When you spend so much time molding yourself to fit someone else’s expectations, your own identity starts to fade. Over time, you stop trusting your own opinions, likes, and even emotions because you’ve been trained to believe they don’t matter or that they’re wrong. Dr. Carol McBride, an expert on narcissistic abuse recovery, calls this the false self syndrome, where you’ve spent so long being who the narcissist wanted you to be that you no longer know who you are.
But here’s the good news: your real self is still there, buried under years of conditioning. Healing starts with small steps—asking yourself what you want, what you enjoy, and learning to trust your voice again. At first, it might feel uncomfortable, but with time, you’ll realize that you don’t need permission to be yourself; you just need to reclaim what was yours all along.
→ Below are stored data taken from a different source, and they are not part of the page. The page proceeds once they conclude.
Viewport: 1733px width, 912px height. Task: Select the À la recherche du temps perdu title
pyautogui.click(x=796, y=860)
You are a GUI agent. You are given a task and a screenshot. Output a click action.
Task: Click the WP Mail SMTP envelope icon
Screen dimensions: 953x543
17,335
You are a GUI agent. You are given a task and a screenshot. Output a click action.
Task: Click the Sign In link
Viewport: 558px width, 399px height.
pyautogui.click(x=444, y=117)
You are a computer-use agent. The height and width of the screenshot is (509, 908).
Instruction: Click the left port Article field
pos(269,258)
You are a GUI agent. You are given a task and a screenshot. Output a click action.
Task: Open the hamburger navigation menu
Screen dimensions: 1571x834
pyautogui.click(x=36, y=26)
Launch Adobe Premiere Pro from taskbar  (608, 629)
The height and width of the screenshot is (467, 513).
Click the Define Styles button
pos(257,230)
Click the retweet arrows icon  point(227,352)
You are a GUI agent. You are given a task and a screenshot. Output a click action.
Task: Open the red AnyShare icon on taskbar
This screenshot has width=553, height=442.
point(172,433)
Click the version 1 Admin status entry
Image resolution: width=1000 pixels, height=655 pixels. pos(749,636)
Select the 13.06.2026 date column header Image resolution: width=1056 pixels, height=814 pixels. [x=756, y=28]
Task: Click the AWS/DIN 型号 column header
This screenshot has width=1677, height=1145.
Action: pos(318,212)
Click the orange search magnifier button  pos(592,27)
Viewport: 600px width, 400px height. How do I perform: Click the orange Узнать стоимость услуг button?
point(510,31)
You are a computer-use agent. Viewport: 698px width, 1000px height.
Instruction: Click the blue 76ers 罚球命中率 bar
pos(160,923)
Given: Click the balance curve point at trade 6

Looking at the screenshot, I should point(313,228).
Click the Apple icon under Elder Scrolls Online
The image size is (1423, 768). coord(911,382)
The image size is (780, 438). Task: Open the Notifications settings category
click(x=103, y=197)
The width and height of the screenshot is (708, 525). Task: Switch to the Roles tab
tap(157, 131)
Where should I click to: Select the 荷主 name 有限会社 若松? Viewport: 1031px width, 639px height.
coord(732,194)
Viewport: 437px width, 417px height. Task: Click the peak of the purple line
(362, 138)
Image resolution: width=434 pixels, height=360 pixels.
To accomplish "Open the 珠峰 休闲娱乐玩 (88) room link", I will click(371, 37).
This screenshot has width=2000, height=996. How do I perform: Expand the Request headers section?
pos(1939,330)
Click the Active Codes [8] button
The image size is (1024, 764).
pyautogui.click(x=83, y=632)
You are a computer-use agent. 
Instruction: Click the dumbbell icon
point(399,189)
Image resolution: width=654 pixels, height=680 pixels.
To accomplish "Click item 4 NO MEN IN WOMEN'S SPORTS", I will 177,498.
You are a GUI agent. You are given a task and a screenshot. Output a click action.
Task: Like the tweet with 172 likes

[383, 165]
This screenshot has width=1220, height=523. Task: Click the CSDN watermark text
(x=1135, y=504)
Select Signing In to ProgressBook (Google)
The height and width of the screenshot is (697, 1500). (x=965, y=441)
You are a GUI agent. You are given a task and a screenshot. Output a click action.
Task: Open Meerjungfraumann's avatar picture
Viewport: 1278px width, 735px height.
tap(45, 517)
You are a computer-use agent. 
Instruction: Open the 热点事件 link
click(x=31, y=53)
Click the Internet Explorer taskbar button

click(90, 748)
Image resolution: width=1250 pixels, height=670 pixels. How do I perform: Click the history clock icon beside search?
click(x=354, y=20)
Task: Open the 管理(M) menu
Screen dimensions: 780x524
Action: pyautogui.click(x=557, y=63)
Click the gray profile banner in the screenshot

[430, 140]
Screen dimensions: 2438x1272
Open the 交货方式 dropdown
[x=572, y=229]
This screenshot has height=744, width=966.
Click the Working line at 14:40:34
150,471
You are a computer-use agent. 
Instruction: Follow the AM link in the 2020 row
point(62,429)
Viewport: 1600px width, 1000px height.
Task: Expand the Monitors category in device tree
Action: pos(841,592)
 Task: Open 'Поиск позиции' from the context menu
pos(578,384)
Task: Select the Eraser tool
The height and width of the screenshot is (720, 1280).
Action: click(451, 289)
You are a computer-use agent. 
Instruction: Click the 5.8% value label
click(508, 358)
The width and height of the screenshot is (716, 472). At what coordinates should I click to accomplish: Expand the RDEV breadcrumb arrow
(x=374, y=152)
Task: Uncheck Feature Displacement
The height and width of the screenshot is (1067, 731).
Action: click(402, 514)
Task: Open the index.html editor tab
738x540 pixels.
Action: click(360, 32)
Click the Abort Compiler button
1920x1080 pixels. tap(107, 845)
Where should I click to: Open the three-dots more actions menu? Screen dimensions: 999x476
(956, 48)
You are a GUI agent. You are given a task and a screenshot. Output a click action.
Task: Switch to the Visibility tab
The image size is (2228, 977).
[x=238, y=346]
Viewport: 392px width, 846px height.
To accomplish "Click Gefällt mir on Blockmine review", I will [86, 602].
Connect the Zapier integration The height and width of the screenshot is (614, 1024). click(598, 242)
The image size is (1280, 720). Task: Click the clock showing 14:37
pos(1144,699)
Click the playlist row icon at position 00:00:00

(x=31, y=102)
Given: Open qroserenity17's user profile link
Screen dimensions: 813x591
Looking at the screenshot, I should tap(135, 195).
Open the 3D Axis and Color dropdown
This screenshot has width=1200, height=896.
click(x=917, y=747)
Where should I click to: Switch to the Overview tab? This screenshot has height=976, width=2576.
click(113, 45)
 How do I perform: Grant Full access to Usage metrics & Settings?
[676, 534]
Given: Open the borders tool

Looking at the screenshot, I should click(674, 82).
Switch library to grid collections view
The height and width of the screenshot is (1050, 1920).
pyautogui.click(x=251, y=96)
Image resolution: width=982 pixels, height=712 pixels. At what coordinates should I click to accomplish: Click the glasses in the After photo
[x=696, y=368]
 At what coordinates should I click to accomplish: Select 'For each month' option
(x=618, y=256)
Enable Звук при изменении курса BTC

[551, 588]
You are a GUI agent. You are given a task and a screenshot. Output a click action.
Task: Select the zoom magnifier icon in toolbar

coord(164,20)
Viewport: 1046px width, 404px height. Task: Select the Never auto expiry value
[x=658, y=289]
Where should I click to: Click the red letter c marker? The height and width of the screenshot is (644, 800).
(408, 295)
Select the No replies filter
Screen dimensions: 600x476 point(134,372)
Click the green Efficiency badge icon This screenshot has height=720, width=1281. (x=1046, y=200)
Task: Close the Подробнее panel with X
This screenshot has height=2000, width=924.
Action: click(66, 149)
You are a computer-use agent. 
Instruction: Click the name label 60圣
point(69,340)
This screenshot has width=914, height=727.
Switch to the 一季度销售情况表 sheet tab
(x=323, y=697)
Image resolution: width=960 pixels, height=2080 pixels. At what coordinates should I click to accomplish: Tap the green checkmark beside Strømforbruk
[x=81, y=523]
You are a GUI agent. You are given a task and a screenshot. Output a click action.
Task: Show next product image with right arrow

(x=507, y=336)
Number Five: Your Dopamine System Gets Hijacked
Narcissists manipulate your brain’s dopamine system by using intermittent reinforcement—randomly switching between love and cruelty to keep you craving their approval. Dr. Helen Fisher, a neuroscientist who studies love and addiction, explains that dopamine is the chemical of reward and motivation; it’s what makes you chase what you desire, even when it hurts you.
Just like a gambler keeps playing because the next win might be around the corner, you stay in the toxic cycle, hoping for the next moment of kindness. Your brain, flooded with dopamine during rare good times, convinces you that the highs outweigh the lows, even when deep down you know they don’t. But just like breaking any addiction, healing is about rewiring your brain to seek fulfillment without the chaos. The real reward is freedom from a cycle that was never meant to make you happy—just to keep you hooked.